• Selected excerpt
I have a csv file with the following structure
Name | Position |
---|---|
Albert | Producer |
John | Director |
Anna | Volunteer |
Gaston | Tech |
other 51 names | other 51 positions |
I need to create random groups where each group has one member from each position. There are only four positions across the dataset. The final result would be something like
Name | Position | Group |
---|---|---|
Albert | Producer | Group 1 |
John | Director | Group 1 |
Anna | Volunteer | Group 1 |
Gaston | Tech | Group 1 |
Martin | Producer | Group 2 |
Vanessa | Director | Group 2 |
Charles | Volunteer | Group 2 |
Milan | Tech | Group 2 |
What is the most efficient way to create these groups?
Thank you in advance!
CodePudding user response:
You can use two groupby
. One to shuffle the Positions using sample(frac=1)
, and the other to assign the groups:
(df.groupby('Position').pipe(lambda d: d.sample(frac=1))
.assign(Group=lambda d: d.groupby('Position').cumcount().add(1))
.sort_values(by=['Group', 'Position']) # optional
)
example output:
Name Position Group
1 John Director 1
4 Martin Producer 1
3 Gaston Tech 1
6 Charles Volunteer 1
5 Vanessa Director 2
0 Albert Producer 2
7 Milan Tech 2
2 Anna Volunteer 2

• The exercise
Copy the thread on forming random groups from a CSV file word for word, taking everything from "Thank you in" down to "(df.groupby('Position').pipe(lambda d: d.sample(frac=1))".

(Text and item location data)
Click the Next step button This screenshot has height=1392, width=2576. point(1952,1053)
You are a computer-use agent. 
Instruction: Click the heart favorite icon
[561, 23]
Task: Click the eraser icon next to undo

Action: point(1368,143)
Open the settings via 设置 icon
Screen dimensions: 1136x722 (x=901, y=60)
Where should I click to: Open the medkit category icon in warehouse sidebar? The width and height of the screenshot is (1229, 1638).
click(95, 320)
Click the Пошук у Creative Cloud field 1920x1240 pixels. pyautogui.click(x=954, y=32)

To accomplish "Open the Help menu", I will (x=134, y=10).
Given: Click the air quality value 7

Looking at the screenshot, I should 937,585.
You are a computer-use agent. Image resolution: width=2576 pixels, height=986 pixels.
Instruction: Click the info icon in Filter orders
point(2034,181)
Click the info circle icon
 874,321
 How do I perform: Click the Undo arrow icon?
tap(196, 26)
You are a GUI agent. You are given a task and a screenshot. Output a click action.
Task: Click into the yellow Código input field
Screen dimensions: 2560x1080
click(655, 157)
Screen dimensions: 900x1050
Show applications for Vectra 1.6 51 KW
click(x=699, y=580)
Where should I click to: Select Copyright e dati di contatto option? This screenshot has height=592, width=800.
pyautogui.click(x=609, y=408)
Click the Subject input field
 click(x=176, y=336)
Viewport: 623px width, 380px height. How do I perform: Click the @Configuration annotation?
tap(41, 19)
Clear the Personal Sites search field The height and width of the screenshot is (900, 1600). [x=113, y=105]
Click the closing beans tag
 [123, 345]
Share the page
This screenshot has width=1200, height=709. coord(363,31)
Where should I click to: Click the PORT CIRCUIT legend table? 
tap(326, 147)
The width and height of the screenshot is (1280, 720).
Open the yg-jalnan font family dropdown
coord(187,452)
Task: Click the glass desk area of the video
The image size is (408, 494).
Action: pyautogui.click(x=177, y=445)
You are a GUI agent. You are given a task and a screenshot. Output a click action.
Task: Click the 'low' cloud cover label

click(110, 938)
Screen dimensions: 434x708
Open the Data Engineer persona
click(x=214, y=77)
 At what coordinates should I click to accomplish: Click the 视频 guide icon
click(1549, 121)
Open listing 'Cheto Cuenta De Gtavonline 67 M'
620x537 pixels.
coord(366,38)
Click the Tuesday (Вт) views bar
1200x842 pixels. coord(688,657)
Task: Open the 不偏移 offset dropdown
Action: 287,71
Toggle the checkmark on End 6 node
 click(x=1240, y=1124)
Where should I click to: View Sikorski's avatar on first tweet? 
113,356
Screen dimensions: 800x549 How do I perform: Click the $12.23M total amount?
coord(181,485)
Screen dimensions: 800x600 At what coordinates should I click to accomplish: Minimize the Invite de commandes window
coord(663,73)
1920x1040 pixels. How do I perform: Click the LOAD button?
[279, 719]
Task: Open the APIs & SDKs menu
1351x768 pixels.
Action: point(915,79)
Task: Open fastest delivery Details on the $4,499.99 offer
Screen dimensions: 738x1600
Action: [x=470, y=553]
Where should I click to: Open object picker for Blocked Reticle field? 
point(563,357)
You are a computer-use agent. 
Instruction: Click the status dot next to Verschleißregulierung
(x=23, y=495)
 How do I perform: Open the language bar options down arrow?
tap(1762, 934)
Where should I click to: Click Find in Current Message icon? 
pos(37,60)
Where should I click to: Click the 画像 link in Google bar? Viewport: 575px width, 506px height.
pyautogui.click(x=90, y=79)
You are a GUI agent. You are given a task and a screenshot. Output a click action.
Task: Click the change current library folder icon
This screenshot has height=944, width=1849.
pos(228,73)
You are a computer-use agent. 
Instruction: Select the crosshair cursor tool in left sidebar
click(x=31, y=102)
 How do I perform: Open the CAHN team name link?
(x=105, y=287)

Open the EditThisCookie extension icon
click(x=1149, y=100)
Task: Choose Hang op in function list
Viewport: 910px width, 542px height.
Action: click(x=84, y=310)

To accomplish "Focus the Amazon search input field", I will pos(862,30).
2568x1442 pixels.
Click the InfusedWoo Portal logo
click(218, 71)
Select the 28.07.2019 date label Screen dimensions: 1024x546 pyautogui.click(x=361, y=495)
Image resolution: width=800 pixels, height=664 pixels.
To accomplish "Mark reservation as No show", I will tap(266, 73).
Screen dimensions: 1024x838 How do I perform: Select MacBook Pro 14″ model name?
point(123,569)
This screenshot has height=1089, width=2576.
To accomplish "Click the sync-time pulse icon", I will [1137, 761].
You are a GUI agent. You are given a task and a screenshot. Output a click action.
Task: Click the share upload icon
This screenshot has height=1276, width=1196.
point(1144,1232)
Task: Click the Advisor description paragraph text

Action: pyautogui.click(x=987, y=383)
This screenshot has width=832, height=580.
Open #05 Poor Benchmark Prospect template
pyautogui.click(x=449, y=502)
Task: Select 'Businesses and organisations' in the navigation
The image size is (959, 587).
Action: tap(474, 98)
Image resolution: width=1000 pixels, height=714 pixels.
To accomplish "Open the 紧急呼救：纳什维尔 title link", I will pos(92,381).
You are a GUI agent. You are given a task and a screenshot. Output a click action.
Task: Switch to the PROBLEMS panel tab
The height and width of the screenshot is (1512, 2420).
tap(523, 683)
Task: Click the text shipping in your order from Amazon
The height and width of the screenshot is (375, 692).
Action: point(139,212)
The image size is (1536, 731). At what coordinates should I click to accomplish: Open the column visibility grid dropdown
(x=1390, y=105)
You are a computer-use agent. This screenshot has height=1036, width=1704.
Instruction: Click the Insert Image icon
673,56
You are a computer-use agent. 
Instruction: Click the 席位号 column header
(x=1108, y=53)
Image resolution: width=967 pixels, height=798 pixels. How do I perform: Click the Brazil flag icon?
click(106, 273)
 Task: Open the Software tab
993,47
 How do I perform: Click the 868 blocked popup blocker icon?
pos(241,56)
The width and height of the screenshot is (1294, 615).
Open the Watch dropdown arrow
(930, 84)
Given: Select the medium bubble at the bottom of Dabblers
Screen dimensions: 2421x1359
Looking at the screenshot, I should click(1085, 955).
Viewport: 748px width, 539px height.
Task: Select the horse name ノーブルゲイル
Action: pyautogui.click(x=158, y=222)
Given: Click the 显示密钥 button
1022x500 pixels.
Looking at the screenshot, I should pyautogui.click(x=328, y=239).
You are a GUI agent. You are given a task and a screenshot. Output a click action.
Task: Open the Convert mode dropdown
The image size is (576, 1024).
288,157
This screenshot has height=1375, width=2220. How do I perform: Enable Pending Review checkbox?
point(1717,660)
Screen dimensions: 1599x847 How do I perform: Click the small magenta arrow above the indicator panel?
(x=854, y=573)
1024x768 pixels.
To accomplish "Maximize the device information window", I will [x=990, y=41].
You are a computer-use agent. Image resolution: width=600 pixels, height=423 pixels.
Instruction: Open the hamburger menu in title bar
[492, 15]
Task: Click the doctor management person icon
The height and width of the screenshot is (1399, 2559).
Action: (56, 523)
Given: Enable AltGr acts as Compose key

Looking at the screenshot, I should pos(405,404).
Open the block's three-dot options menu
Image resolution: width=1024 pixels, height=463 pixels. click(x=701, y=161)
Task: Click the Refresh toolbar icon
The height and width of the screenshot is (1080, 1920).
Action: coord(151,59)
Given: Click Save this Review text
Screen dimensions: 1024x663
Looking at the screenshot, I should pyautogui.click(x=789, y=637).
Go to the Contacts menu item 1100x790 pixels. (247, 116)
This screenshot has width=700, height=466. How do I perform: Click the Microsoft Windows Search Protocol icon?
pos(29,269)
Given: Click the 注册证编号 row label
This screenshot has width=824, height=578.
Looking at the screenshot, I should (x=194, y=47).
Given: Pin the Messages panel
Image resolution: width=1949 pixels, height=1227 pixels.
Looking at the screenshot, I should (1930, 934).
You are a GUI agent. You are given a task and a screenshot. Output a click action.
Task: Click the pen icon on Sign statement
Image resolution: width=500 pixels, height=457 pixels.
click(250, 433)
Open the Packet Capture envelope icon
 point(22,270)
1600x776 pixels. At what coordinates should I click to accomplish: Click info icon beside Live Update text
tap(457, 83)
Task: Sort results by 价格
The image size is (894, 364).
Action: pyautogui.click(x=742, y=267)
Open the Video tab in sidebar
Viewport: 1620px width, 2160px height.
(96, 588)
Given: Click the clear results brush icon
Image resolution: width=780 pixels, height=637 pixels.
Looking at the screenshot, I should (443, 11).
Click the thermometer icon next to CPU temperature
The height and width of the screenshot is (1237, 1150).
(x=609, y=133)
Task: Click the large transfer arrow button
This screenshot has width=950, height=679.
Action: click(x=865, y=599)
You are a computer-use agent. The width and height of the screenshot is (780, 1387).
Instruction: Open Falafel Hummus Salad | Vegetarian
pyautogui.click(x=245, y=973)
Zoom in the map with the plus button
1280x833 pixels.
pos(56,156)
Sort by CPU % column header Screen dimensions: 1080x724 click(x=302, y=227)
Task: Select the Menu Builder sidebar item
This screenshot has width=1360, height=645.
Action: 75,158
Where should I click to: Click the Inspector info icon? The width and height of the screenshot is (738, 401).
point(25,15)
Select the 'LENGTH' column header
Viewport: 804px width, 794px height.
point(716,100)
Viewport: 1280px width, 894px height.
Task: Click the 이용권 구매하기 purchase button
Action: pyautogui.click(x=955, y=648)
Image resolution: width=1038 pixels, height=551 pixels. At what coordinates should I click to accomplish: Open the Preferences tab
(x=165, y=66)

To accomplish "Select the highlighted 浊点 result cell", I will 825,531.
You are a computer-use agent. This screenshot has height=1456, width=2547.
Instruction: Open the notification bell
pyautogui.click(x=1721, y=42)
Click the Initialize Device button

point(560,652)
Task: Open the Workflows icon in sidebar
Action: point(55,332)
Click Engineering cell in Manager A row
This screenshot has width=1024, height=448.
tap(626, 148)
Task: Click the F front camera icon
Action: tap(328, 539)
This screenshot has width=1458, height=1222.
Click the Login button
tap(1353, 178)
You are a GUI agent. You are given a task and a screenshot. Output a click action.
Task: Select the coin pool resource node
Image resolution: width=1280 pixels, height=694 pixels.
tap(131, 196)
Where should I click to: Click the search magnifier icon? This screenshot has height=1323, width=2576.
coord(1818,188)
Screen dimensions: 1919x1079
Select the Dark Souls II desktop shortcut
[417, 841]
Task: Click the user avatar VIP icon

• Answer for this exercise
Thank you in advance!
CodePudding user response:
You can use two groupby
. One to shuffle the Positions using sample(frac=1)
, and the other to assign the groups:
(df.groupby('Position').pipe(lambda d: d.sample(frac=1))